Material provided:
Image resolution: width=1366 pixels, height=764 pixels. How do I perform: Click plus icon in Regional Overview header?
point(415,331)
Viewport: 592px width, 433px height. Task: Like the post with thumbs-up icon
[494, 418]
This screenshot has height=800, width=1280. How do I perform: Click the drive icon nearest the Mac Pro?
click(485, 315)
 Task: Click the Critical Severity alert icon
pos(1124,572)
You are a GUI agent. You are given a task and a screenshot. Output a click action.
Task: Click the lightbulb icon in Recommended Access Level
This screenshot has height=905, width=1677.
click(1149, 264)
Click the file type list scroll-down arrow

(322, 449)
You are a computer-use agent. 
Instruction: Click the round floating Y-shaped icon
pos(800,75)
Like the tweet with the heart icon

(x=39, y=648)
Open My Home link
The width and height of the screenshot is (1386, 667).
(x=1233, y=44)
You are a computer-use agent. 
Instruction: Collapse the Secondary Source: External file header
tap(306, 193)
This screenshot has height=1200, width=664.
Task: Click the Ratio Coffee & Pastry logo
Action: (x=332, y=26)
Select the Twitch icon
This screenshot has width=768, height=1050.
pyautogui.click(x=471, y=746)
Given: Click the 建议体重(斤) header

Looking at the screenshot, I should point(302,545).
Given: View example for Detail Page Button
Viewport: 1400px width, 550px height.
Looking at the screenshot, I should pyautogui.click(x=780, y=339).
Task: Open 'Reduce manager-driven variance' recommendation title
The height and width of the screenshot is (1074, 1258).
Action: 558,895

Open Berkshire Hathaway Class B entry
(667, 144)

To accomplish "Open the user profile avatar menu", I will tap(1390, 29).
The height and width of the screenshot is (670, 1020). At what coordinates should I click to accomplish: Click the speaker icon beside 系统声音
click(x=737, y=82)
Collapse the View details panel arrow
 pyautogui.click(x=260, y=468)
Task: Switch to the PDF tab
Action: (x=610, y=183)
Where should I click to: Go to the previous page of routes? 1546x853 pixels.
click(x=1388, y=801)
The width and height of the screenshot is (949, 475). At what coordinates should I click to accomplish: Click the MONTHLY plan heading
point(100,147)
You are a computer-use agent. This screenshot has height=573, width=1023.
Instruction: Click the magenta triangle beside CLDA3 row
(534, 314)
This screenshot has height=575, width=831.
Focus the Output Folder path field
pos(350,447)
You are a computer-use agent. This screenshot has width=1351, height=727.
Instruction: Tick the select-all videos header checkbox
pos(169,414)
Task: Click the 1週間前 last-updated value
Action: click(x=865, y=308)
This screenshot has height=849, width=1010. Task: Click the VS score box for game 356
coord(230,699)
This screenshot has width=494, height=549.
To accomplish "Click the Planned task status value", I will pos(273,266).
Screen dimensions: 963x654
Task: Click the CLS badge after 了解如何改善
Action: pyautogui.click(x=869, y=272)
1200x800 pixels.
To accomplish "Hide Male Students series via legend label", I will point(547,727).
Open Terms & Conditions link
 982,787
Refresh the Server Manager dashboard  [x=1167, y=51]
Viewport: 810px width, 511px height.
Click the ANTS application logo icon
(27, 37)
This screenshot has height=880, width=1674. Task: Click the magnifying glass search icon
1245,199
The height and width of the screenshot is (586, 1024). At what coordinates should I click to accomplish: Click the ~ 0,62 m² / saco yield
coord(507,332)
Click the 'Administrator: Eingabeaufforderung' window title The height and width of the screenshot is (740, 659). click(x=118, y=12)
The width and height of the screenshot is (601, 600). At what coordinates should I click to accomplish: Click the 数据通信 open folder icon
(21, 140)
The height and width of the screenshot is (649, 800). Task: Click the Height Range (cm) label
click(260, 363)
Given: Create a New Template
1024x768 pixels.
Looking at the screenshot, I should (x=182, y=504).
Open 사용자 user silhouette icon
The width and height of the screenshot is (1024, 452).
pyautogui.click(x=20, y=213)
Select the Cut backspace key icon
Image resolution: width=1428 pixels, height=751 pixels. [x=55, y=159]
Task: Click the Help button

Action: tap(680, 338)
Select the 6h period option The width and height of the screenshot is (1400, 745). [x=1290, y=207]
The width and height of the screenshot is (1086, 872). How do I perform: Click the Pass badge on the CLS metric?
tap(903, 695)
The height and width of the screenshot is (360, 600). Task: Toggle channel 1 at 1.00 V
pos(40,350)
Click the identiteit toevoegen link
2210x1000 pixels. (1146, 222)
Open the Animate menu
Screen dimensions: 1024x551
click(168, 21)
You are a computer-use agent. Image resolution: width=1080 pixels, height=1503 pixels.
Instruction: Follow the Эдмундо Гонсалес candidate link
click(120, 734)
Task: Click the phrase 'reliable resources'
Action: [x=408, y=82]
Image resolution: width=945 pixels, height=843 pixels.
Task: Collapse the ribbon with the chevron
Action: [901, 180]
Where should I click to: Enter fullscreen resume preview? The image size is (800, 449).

Task description:
Show, from the listing above, each line that contains the word "title".

Finished task:
Task: Open 'Reduce manager-driven variance' recommendation title
Click the 'Administrator: Eingabeaufforderung' window title The height and width of the screenshot is (740, 659). click(x=118, y=12)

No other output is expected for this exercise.